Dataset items

※

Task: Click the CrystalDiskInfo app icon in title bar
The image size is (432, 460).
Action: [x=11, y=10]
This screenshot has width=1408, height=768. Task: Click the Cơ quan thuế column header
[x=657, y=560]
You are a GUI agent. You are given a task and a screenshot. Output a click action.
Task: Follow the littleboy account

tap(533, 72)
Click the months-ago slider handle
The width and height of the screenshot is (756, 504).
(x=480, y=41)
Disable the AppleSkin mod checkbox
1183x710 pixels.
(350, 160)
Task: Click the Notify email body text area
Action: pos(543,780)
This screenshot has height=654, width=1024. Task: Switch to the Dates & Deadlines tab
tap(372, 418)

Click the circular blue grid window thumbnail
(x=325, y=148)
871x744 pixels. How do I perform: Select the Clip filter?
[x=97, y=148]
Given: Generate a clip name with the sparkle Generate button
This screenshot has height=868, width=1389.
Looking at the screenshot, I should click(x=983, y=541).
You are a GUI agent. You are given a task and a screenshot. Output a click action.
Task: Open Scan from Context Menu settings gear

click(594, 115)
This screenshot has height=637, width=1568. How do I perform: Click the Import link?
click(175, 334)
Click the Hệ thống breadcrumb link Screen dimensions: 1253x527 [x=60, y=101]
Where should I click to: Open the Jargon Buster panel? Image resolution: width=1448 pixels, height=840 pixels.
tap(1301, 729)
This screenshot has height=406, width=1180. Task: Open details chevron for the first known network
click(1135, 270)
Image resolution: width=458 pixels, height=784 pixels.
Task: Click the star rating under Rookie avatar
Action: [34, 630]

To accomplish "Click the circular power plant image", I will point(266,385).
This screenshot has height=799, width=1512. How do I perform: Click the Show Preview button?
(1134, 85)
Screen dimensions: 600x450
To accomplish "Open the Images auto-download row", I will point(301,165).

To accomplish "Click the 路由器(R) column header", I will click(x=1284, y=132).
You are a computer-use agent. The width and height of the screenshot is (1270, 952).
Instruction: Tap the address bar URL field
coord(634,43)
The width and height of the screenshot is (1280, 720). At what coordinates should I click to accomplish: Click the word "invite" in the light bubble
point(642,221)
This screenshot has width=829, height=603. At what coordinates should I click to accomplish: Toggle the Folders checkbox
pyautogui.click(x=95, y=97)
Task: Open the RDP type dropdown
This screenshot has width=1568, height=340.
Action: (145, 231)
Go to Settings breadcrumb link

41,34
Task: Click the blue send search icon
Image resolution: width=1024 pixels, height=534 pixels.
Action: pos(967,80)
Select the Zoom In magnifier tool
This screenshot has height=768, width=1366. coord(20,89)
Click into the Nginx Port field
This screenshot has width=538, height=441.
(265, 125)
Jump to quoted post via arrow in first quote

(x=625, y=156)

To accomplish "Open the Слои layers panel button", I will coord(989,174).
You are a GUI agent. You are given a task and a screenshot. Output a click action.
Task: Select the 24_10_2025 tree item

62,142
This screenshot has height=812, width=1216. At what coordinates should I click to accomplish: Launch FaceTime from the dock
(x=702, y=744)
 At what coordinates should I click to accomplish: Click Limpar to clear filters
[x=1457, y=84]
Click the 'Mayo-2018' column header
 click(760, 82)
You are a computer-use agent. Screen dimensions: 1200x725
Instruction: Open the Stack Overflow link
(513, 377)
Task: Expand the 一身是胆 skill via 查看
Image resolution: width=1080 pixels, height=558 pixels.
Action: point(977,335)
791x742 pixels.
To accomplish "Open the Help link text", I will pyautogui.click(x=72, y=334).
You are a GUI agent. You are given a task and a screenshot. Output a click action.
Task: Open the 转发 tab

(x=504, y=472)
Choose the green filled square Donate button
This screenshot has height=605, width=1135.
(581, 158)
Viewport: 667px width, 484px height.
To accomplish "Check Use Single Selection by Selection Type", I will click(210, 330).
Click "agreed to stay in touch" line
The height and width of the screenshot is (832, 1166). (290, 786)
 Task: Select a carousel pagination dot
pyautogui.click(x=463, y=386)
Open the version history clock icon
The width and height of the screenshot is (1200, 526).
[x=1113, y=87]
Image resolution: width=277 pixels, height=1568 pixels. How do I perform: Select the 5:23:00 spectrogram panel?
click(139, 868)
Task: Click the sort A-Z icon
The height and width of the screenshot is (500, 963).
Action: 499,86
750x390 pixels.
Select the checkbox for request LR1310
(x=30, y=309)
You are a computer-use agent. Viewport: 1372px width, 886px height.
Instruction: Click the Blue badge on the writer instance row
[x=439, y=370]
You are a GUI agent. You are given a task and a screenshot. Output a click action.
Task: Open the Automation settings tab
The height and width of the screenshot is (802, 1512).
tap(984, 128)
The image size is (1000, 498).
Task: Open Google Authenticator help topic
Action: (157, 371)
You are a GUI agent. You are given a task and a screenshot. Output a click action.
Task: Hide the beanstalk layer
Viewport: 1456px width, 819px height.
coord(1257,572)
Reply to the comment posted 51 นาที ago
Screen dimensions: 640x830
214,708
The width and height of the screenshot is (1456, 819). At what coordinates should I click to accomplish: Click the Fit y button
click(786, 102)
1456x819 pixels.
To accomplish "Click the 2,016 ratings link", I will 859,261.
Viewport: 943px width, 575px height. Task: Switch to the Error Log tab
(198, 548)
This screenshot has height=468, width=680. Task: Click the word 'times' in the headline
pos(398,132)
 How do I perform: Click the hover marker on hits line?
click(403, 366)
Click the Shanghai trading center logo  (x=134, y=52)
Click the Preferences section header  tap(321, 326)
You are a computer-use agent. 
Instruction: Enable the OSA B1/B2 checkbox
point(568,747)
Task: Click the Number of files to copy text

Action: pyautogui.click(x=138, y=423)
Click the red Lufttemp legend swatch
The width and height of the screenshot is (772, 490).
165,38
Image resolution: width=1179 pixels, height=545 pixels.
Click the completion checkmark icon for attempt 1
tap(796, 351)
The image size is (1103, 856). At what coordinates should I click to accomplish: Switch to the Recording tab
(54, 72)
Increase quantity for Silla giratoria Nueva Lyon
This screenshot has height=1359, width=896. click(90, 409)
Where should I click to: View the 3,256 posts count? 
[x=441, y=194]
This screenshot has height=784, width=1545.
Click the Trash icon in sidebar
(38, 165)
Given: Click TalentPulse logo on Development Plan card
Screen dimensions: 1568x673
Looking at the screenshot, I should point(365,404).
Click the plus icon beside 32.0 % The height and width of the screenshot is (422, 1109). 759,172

※

§ Problem statement
Please revise the records above so that every "column header" becomes "column heading", leaving everything else unchanged.

§ Solution to this exercise
Task: Click the CrystalDiskInfo app icon in title bar
The image size is (432, 460).
Action: [x=11, y=10]
This screenshot has width=1408, height=768. Task: Click the Cơ quan thuế column heading
[x=657, y=560]
You are a GUI agent. You are given a task and a screenshot. Output a click action.
Task: Follow the littleboy account

tap(533, 72)
Click the months-ago slider handle
The width and height of the screenshot is (756, 504).
(x=480, y=41)
Disable the AppleSkin mod checkbox
1183x710 pixels.
(350, 160)
Task: Click the Notify email body text area
Action: pos(543,780)
This screenshot has height=654, width=1024. Task: Switch to the Dates & Deadlines tab
tap(372, 418)

Click the circular blue grid window thumbnail
(x=325, y=148)
871x744 pixels. How do I perform: Select the Clip filter?
[x=97, y=148]
Given: Generate a clip name with the sparkle Generate button
This screenshot has height=868, width=1389.
Looking at the screenshot, I should click(x=983, y=541).
You are a GUI agent. You are given a task and a screenshot. Output a click action.
Task: Open Scan from Context Menu settings gear

click(594, 115)
This screenshot has height=637, width=1568. How do I perform: Click the Import link?
click(175, 334)
Click the Hệ thống breadcrumb link Screen dimensions: 1253x527 [x=60, y=101]
Where should I click to: Open the Jargon Buster panel? Image resolution: width=1448 pixels, height=840 pixels.
tap(1301, 729)
This screenshot has height=406, width=1180. Task: Open details chevron for the first known network
click(1135, 270)
Image resolution: width=458 pixels, height=784 pixels.
Task: Click the star rating under Rookie avatar
Action: [34, 630]

To accomplish "Click the circular power plant image", I will point(266,385).
This screenshot has height=799, width=1512. How do I perform: Click the Show Preview button?
(1134, 85)
Screen dimensions: 600x450
To accomplish "Open the Images auto-download row", I will point(301,165).

To accomplish "Click the 路由器(R) column heading", I will click(x=1284, y=132).
You are a computer-use agent. The width and height of the screenshot is (1270, 952).
Instruction: Tap the address bar URL field
coord(634,43)
The width and height of the screenshot is (1280, 720). At what coordinates should I click to accomplish: Click the word "invite" in the light bubble
point(642,221)
This screenshot has width=829, height=603. At what coordinates should I click to accomplish: Toggle the Folders checkbox
pyautogui.click(x=95, y=97)
Task: Open the RDP type dropdown
This screenshot has width=1568, height=340.
Action: (145, 231)
Go to Settings breadcrumb link

41,34
Task: Click the blue send search icon
Image resolution: width=1024 pixels, height=534 pixels.
Action: pos(967,80)
Select the Zoom In magnifier tool
This screenshot has height=768, width=1366. coord(20,89)
Click into the Nginx Port field
This screenshot has width=538, height=441.
(265, 125)
Jump to quoted post via arrow in first quote

(x=625, y=156)

To accomplish "Open the Слои layers panel button", I will coord(989,174).
You are a GUI agent. You are given a task and a screenshot. Output a click action.
Task: Select the 24_10_2025 tree item

62,142
This screenshot has height=812, width=1216. At what coordinates should I click to accomplish: Launch FaceTime from the dock
(x=702, y=744)
 At what coordinates should I click to accomplish: Click Limpar to clear filters
[x=1457, y=84]
Click the 'Mayo-2018' column heading
 click(760, 82)
You are a computer-use agent. Screen dimensions: 1200x725
Instruction: Open the Stack Overflow link
(513, 377)
Task: Expand the 一身是胆 skill via 查看
Image resolution: width=1080 pixels, height=558 pixels.
Action: point(977,335)
791x742 pixels.
To accomplish "Open the Help link text", I will pyautogui.click(x=72, y=334).
You are a GUI agent. You are given a task and a screenshot. Output a click action.
Task: Open the 转发 tab

(x=504, y=472)
Choose the green filled square Donate button
This screenshot has height=605, width=1135.
(581, 158)
Viewport: 667px width, 484px height.
To accomplish "Check Use Single Selection by Selection Type", I will click(210, 330).
Click "agreed to stay in touch" line
The height and width of the screenshot is (832, 1166). (290, 786)
 Task: Select a carousel pagination dot
pyautogui.click(x=463, y=386)
Open the version history clock icon
The width and height of the screenshot is (1200, 526).
[x=1113, y=87]
Image resolution: width=277 pixels, height=1568 pixels. How do I perform: Select the 5:23:00 spectrogram panel?
click(139, 868)
Task: Click the sort A-Z icon
The height and width of the screenshot is (500, 963).
Action: 499,86
750x390 pixels.
Select the checkbox for request LR1310
(x=30, y=309)
You are a computer-use agent. Viewport: 1372px width, 886px height.
Instruction: Click the Blue badge on the writer instance row
[x=439, y=370]
You are a GUI agent. You are given a task and a screenshot. Output a click action.
Task: Open the Automation settings tab
The height and width of the screenshot is (802, 1512).
tap(984, 128)
The image size is (1000, 498).
Task: Open Google Authenticator help topic
Action: (157, 371)
You are a GUI agent. You are given a task and a screenshot. Output a click action.
Task: Hide the beanstalk layer
Viewport: 1456px width, 819px height.
coord(1257,572)
Reply to the comment posted 51 นาที ago
Screen dimensions: 640x830
214,708
The width and height of the screenshot is (1456, 819). At what coordinates should I click to accomplish: Click the Fit y button
click(786, 102)
1456x819 pixels.
To accomplish "Click the 2,016 ratings link", I will 859,261.
Viewport: 943px width, 575px height. Task: Switch to the Error Log tab
(198, 548)
This screenshot has height=468, width=680. Task: Click the word 'times' in the headline
pos(398,132)
 How do I perform: Click the hover marker on hits line?
click(403, 366)
Click the Shanghai trading center logo  (x=134, y=52)
Click the Preferences section header  tap(321, 326)
You are a computer-use agent. 
Instruction: Enable the OSA B1/B2 checkbox
point(568,747)
Task: Click the Number of files to copy text

Action: pyautogui.click(x=138, y=423)
Click the red Lufttemp legend swatch
The width and height of the screenshot is (772, 490).
165,38
Image resolution: width=1179 pixels, height=545 pixels.
Click the completion checkmark icon for attempt 1
tap(796, 351)
The image size is (1103, 856). At what coordinates should I click to accomplish: Switch to the Recording tab
(54, 72)
Increase quantity for Silla giratoria Nueva Lyon
This screenshot has height=1359, width=896. click(90, 409)
Where should I click to: View the 3,256 posts count? 
[x=441, y=194]
This screenshot has height=784, width=1545.
Click the Trash icon in sidebar
(38, 165)
Given: Click TalentPulse logo on Development Plan card
Screen dimensions: 1568x673
Looking at the screenshot, I should point(365,404).
Click the plus icon beside 32.0 % The height and width of the screenshot is (422, 1109). 759,172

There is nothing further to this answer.